:: Dataset rows ::
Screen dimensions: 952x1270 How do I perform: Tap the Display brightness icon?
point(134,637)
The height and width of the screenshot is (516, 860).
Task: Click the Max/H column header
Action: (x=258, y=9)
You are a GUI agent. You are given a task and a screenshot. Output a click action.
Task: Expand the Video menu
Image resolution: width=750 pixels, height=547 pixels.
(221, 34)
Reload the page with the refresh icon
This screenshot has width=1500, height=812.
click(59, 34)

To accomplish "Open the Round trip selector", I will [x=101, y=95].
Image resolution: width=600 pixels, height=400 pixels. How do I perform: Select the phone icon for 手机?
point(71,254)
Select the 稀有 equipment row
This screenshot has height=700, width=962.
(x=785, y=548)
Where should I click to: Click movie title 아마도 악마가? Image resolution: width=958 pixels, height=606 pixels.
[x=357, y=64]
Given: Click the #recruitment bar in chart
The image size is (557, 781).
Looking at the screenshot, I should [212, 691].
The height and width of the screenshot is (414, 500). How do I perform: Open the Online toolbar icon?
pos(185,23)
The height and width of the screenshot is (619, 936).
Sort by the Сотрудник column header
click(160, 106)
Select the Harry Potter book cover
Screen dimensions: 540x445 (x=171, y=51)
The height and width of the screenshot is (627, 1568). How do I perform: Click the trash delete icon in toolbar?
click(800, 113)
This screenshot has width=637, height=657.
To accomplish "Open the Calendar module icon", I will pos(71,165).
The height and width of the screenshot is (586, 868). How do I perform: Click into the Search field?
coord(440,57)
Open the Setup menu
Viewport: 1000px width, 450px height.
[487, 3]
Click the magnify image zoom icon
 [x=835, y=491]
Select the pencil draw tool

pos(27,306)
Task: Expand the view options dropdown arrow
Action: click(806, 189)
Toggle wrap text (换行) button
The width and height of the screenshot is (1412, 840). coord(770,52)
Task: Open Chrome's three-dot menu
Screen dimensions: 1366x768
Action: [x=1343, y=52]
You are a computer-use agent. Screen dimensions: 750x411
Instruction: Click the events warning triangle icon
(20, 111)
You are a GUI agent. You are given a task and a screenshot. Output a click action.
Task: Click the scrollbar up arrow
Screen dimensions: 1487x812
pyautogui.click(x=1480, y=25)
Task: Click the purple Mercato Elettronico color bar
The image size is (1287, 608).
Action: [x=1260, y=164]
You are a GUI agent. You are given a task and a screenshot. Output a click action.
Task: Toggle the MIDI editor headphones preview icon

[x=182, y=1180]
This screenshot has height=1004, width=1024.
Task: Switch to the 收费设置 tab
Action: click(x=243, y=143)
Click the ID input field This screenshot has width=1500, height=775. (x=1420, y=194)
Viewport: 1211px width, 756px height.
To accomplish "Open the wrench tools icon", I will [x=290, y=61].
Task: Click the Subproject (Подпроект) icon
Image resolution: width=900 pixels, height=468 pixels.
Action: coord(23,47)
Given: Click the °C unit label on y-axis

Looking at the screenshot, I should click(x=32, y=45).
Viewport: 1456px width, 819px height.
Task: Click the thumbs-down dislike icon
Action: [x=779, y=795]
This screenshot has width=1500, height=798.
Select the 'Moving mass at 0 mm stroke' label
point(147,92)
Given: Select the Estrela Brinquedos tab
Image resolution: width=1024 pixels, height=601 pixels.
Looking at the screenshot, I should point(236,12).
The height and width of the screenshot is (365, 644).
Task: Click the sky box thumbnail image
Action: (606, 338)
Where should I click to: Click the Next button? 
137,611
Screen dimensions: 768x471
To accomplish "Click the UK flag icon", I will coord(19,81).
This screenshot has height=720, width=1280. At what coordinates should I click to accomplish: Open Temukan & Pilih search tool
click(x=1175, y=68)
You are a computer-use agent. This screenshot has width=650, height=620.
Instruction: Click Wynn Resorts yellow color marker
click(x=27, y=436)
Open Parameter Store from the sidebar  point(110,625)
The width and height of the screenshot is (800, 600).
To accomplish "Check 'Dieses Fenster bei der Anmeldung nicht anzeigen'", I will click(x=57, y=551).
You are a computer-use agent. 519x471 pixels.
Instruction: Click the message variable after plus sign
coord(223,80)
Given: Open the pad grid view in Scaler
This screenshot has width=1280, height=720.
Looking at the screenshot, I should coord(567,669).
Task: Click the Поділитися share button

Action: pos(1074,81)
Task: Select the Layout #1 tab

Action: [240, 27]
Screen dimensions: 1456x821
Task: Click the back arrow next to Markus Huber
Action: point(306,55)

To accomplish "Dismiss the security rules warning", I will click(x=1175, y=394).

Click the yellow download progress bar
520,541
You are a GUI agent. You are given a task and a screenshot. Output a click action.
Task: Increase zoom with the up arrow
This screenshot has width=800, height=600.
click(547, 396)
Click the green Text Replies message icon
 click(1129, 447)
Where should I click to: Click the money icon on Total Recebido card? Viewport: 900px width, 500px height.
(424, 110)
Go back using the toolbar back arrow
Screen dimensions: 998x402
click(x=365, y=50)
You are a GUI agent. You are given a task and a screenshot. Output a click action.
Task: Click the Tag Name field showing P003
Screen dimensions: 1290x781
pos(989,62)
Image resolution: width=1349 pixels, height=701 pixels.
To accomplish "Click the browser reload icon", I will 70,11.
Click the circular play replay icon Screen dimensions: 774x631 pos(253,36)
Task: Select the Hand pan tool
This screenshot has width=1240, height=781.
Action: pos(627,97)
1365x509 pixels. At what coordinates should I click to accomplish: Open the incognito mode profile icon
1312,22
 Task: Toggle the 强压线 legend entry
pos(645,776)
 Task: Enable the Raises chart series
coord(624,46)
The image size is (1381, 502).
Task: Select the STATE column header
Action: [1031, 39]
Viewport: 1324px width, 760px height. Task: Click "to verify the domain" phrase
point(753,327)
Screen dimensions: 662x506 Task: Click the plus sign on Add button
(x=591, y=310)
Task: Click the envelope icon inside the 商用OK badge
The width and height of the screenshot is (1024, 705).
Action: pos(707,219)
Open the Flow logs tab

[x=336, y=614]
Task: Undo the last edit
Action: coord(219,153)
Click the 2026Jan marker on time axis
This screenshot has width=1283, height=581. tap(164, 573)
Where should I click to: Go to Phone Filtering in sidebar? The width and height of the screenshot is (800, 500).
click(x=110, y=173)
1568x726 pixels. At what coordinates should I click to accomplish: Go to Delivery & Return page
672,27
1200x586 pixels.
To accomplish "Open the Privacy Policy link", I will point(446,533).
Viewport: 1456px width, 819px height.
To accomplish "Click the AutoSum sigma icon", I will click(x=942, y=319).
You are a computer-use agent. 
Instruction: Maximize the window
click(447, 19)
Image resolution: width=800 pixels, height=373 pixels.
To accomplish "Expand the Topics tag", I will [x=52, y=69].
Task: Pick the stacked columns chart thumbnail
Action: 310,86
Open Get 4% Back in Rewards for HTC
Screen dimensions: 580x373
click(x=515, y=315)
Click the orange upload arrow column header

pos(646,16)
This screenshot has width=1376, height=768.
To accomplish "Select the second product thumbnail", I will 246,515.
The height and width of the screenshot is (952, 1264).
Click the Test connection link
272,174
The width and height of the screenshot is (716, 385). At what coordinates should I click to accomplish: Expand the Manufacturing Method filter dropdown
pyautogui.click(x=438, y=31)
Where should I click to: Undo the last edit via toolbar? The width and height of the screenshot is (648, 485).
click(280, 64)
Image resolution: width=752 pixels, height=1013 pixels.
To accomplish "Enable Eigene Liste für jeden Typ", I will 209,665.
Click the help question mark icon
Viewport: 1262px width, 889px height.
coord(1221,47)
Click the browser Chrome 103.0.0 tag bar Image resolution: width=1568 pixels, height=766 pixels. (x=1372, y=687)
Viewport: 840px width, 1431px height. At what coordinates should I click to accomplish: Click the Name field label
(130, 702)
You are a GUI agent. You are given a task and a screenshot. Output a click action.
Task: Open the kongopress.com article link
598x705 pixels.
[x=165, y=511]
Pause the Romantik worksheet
:::
=== Task description ===
Copy out everything from the start of the data down to the line containing "Action: (x=258, y=9)", including that line, character for character.

=== Task solution ===
Screen dimensions: 952x1270 How do I perform: Tap the Display brightness icon?
point(134,637)
The height and width of the screenshot is (516, 860).
Task: Click the Max/H column header
Action: (x=258, y=9)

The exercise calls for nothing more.